Investigations into single-celled organism behavioral alterations across their lifespan have primarily been motivated by the need to understand their responses to environmental challenges. However, the mounting evidence highlights that single-celled organisms exhibit behavioral modifications throughout their lifespan without external environmental factors being determinant. Our study focused on the behavioral performance of the acellular slime mold Physarum polycephalum, analyzing how it changes with age across various tasks. Slime mold specimens, aged between one week and one hundred weeks, were a part of our experimental procedure.

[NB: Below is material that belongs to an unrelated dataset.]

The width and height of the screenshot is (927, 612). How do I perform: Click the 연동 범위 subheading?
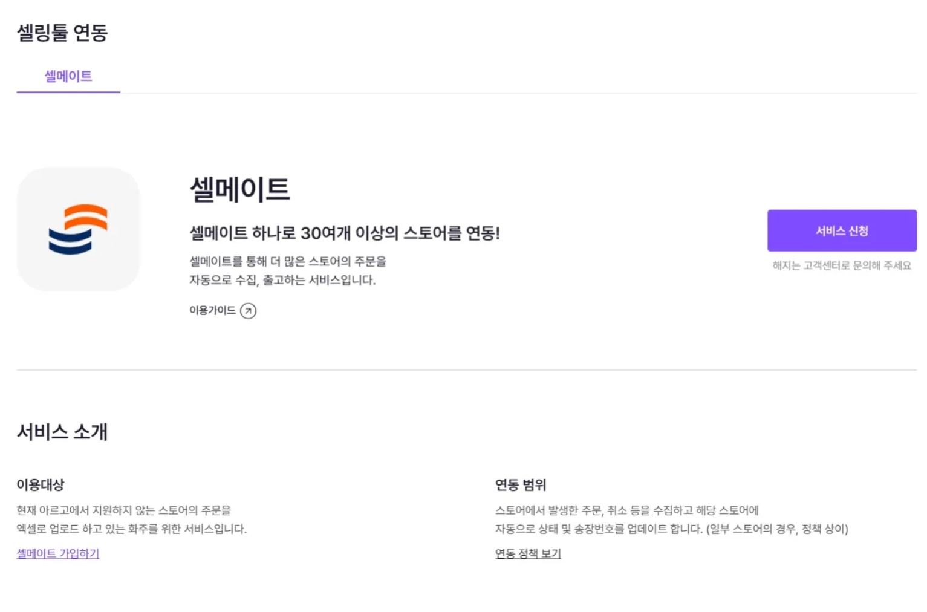tap(521, 484)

Environmental conditions, be they favorable or adverse, did not alter the observed inverse relationship between migration speed and age. Moreover, our research demonstrated the unwavering nature of decision-making and learning abilities despite the passage of time. If old slime molds enter a dormant phase or merge with a younger relative, their behavioral performance can be temporarily restored, as revealed in our third finding. We concluded our observations by studying the slime mold's reactions to selecting between signals from its clone relatives, categorized by age differences. The attraction of slime molds, regardless of age, was demonstrably stronger towards cues originating from younger specimens. Many studies have examined the behaviors of single-celled organisms, yet few have tracked the changes in actions that occur during the whole lifespan of an individual. This study increases our understanding of the adaptable behaviors in single-celled organisms, designating slime molds as a promising tool to study the effect of aging on cellular actions. This article is integrated into a larger dialogue concerning the theme of 'Collective Behavior Through Time'.

Animals frequently exhibit social behavior, involving complex relationships both among and between their respective social units. While intragroup connections are often characterized by cooperation, intergroup relations are often marked by conflict or, at the utmost, acceptance. In the animal kingdom, the alliance between members of separate groups appears quite rare, particularly among some species of primates and ants. We probe the question of why intergroup cooperation is so infrequently observed, and the environmental factors that could support its evolutionary path. A model incorporating local and long-distance dispersal, alongside intra- and intergroup relationships, is described here.